The committee concluded that it was best to begin simply by defining the EHB package as reflecting the scope and design of packages offered by small employers today, modified to include the ten required categories. This package would then be assessed by criteria and a defined cost target recommended by the committee. The committee considered how four policy domains – economics, ethics, population-based health, and evidence-based practice – could guide the Secretary in determining the EHB package in general. From these policy foundations, the committee recommends: criteria to guide the aggregate EHB package; criteria to guide specific EHB inclusions and exclusions; and criteria to guide methods for defining and updating the EHB.
To ensure affordability and protect the intent of the ACA, the committee concluded that costs must be considered both in the determination of the initial EHB package and in its updating. Thus, the cost of the initial EHB package resulting from the previous steps should be compared to a premium target defined by the committee as what small employers would have paid, on average, in 2014. Committee members believe that absent a premium target, there would be no capacity to acknowledge the realities of limited resources and the ongoing need for affordability of the package. The EHB package should be modified as necessary to meet this estimated premium, including using a structured public deliberative process. In addition, the committee recommends that states operating their own exchanges be able to design a variant of the EHB package if certain standards are met.
….When the Institute of Medicine tried to balance the essential health benefits package (EHB) with affordability what did they choose? They decided that affordability must come first, and then benefits selected to match the affordable premiums.
Wait a minute! What is being made affordable? Health care or health plans? Skimpy benefits equate with unaffordable health care since much of health care has to be paid out-of-pocket simply because it is not part of the benefit package.
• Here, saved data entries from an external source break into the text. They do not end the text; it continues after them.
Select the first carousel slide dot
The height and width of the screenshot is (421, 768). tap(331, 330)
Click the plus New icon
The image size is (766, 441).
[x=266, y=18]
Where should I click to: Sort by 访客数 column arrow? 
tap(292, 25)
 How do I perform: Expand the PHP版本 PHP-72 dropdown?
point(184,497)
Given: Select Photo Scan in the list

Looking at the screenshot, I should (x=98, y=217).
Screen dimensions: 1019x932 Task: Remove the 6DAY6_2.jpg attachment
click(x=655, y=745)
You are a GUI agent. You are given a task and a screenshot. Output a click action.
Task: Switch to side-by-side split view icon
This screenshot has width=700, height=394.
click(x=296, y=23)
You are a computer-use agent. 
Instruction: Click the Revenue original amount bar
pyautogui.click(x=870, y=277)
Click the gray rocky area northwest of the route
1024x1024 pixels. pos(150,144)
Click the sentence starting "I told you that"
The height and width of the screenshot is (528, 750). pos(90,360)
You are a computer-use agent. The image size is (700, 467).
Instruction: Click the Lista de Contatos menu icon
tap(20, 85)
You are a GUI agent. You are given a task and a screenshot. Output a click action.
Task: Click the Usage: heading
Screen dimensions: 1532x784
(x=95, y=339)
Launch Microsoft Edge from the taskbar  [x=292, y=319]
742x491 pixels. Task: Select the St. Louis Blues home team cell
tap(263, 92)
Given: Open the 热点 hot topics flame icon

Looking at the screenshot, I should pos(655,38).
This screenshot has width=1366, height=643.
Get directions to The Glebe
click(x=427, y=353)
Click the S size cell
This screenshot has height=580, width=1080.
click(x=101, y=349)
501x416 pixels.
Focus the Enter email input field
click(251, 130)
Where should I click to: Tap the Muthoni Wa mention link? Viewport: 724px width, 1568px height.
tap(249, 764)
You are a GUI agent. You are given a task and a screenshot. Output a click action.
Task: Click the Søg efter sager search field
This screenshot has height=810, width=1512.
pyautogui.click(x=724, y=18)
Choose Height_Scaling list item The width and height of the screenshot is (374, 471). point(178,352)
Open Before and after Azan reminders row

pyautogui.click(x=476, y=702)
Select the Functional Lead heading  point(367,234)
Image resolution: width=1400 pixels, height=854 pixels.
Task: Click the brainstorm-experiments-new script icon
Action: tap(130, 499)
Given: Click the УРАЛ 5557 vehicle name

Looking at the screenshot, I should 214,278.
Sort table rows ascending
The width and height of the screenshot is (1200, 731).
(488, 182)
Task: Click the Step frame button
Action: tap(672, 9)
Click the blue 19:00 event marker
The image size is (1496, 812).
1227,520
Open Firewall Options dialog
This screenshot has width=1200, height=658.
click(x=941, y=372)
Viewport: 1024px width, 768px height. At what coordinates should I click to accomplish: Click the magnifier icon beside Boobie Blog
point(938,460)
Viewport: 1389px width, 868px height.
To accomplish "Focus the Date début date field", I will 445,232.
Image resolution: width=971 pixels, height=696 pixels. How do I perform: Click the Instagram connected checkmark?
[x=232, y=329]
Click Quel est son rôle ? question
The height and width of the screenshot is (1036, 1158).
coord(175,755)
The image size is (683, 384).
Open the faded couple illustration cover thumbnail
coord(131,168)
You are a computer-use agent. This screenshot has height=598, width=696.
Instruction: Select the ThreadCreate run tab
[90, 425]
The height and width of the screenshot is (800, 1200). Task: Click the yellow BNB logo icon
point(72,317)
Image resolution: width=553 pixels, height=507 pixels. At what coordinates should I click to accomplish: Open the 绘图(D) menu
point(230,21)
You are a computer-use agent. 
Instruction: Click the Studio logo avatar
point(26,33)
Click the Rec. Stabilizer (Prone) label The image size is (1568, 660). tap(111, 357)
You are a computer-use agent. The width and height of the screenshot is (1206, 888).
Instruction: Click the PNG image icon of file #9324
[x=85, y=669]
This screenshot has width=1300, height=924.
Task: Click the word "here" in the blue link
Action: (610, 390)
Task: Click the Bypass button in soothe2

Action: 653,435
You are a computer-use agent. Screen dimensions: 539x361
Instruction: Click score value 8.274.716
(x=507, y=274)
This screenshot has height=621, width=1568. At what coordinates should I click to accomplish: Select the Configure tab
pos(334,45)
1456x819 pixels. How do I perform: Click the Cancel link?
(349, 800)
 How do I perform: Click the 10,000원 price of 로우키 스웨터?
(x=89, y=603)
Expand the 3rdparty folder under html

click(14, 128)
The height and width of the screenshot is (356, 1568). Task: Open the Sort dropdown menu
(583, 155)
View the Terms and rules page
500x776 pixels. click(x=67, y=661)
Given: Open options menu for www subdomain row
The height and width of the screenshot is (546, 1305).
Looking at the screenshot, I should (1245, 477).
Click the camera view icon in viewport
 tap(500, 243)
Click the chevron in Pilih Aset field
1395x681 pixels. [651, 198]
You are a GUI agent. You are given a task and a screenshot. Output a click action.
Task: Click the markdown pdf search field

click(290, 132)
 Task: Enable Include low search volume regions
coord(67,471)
By establishing the current benefits of existing small group plans as the standard essential benefits in the plans offered by the exchanges, the IOM has made a deliberate choice of making private health insurance products affordable at the cost of making health care itself unaffordable for those purchasing their plans in the exchanges.
This is precisely what the private insurance industry wanted when it came to defining the essential health benefit packages. By making the austere small business packages the new standard, the insurers could keep their premiums low enough to ensure that they still had a market for their products. The insurers could care less what happens to patients when they actually need care, as long as their own market is protected.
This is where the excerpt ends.